- Problem description:
Each entry that follows should be retyped in full and exactly.

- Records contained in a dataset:
▼
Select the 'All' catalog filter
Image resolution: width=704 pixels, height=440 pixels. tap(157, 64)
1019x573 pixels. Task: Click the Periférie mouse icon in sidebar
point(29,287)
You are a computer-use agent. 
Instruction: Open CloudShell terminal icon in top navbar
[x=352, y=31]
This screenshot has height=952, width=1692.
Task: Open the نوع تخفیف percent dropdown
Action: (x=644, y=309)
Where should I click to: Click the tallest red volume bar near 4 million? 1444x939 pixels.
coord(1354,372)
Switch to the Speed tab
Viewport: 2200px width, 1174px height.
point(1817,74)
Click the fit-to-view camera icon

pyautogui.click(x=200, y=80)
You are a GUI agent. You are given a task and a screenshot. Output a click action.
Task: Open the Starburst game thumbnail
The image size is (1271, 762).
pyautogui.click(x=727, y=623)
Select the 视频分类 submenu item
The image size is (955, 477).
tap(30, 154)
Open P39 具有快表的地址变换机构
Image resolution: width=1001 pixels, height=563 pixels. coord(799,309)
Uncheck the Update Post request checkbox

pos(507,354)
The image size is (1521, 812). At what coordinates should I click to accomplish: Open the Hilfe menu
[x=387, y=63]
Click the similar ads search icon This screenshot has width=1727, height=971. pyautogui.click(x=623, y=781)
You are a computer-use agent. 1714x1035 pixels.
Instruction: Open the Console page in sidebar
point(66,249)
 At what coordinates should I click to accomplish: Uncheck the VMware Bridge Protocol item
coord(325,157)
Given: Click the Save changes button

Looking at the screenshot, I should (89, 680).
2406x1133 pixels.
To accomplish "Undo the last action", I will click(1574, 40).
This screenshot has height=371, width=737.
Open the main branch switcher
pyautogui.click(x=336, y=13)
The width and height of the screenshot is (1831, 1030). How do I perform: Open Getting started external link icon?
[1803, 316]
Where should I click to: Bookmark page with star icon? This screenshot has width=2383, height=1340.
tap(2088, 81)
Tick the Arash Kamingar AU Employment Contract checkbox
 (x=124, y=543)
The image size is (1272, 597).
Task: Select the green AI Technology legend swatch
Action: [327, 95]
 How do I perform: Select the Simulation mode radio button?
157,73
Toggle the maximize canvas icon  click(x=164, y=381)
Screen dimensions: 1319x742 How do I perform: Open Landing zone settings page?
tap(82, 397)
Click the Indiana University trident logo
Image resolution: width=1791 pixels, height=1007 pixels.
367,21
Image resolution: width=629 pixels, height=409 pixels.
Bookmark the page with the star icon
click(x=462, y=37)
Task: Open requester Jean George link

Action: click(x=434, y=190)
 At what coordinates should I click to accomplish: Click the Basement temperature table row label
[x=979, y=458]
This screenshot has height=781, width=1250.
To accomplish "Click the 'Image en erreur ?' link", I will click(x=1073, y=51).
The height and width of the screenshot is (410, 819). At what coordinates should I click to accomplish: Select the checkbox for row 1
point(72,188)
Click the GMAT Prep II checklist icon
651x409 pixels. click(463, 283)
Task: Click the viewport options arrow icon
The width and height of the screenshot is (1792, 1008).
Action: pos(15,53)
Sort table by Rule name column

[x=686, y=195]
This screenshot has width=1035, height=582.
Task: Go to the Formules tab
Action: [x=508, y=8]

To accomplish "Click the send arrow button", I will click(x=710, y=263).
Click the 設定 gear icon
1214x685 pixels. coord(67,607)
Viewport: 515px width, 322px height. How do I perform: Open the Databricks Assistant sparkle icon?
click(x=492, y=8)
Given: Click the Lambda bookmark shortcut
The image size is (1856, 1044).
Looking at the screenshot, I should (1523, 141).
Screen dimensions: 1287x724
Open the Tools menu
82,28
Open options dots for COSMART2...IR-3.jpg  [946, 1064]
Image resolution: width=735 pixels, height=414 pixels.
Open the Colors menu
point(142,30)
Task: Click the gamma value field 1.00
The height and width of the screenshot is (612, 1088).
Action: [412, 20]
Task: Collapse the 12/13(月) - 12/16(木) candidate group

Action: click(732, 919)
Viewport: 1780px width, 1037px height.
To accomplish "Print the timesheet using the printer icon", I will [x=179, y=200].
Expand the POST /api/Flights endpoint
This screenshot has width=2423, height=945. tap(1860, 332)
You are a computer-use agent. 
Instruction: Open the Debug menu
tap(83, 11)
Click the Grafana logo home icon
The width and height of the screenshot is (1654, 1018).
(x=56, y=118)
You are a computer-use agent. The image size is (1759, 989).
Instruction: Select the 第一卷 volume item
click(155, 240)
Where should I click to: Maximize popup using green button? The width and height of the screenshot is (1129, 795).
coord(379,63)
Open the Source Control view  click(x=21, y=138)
▲
- The answer:
Select the 'All' catalog filter
Image resolution: width=704 pixels, height=440 pixels. tap(157, 64)
1019x573 pixels. Task: Click the Periférie mouse icon in sidebar
point(29,287)
You are a computer-use agent. 
Instruction: Open CloudShell terminal icon in top navbar
[x=352, y=31]
This screenshot has height=952, width=1692.
Task: Open the نوع تخفیف percent dropdown
Action: (x=644, y=309)
Where should I click to: Click the tallest red volume bar near 4 million? 1444x939 pixels.
coord(1354,372)
Switch to the Speed tab
Viewport: 2200px width, 1174px height.
point(1817,74)
Click the fit-to-view camera icon

pyautogui.click(x=200, y=80)
You are a GUI agent. You are given a task and a screenshot. Output a click action.
Task: Open the Starburst game thumbnail
The image size is (1271, 762).
pyautogui.click(x=727, y=623)
Select the 视频分类 submenu item
The image size is (955, 477).
tap(30, 154)
Open P39 具有快表的地址变换机构
Image resolution: width=1001 pixels, height=563 pixels. coord(799,309)
Uncheck the Update Post request checkbox

pos(507,354)
The image size is (1521, 812). At what coordinates should I click to accomplish: Open the Hilfe menu
[x=387, y=63]
Click the similar ads search icon This screenshot has width=1727, height=971. pyautogui.click(x=623, y=781)
You are a computer-use agent. 1714x1035 pixels.
Instruction: Open the Console page in sidebar
point(66,249)
 At what coordinates should I click to accomplish: Uncheck the VMware Bridge Protocol item
coord(325,157)
Given: Click the Save changes button

Looking at the screenshot, I should (89, 680).
2406x1133 pixels.
To accomplish "Undo the last action", I will click(1574, 40).
This screenshot has height=371, width=737.
Open the main branch switcher
pyautogui.click(x=336, y=13)
The width and height of the screenshot is (1831, 1030). How do I perform: Open Getting started external link icon?
[1803, 316]
Where should I click to: Bookmark page with star icon? This screenshot has width=2383, height=1340.
tap(2088, 81)
Tick the Arash Kamingar AU Employment Contract checkbox
 (x=124, y=543)
The image size is (1272, 597).
Task: Select the green AI Technology legend swatch
Action: [327, 95]
 How do I perform: Select the Simulation mode radio button?
157,73
Toggle the maximize canvas icon  click(x=164, y=381)
Screen dimensions: 1319x742 How do I perform: Open Landing zone settings page?
tap(82, 397)
Click the Indiana University trident logo
Image resolution: width=1791 pixels, height=1007 pixels.
367,21
Image resolution: width=629 pixels, height=409 pixels.
Bookmark the page with the star icon
click(x=462, y=37)
Task: Open requester Jean George link

Action: click(x=434, y=190)
 At what coordinates should I click to accomplish: Click the Basement temperature table row label
[x=979, y=458]
This screenshot has height=781, width=1250.
To accomplish "Click the 'Image en erreur ?' link", I will click(x=1073, y=51).
The height and width of the screenshot is (410, 819). At what coordinates should I click to accomplish: Select the checkbox for row 1
point(72,188)
Click the GMAT Prep II checklist icon
651x409 pixels. click(463, 283)
Task: Click the viewport options arrow icon
The width and height of the screenshot is (1792, 1008).
Action: pos(15,53)
Sort table by Rule name column

[x=686, y=195]
This screenshot has width=1035, height=582.
Task: Go to the Formules tab
Action: [x=508, y=8]

To accomplish "Click the send arrow button", I will click(x=710, y=263).
Click the 設定 gear icon
1214x685 pixels. coord(67,607)
Viewport: 515px width, 322px height. How do I perform: Open the Databricks Assistant sparkle icon?
click(x=492, y=8)
Given: Click the Lambda bookmark shortcut
The image size is (1856, 1044).
Looking at the screenshot, I should (1523, 141).
Screen dimensions: 1287x724
Open the Tools menu
82,28
Open options dots for COSMART2...IR-3.jpg  [946, 1064]
Image resolution: width=735 pixels, height=414 pixels.
Open the Colors menu
point(142,30)
Task: Click the gamma value field 1.00
The height and width of the screenshot is (612, 1088).
Action: [412, 20]
Task: Collapse the 12/13(月) - 12/16(木) candidate group

Action: click(732, 919)
Viewport: 1780px width, 1037px height.
To accomplish "Print the timesheet using the printer icon", I will [x=179, y=200].
Expand the POST /api/Flights endpoint
This screenshot has width=2423, height=945. tap(1860, 332)
You are a computer-use agent. 
Instruction: Open the Debug menu
tap(83, 11)
Click the Grafana logo home icon
The width and height of the screenshot is (1654, 1018).
(x=56, y=118)
You are a computer-use agent. The image size is (1759, 989).
Instruction: Select the 第一卷 volume item
click(155, 240)
Where should I click to: Maximize popup using green button? The width and height of the screenshot is (1129, 795).
coord(379,63)
Open the Source Control view  click(x=21, y=138)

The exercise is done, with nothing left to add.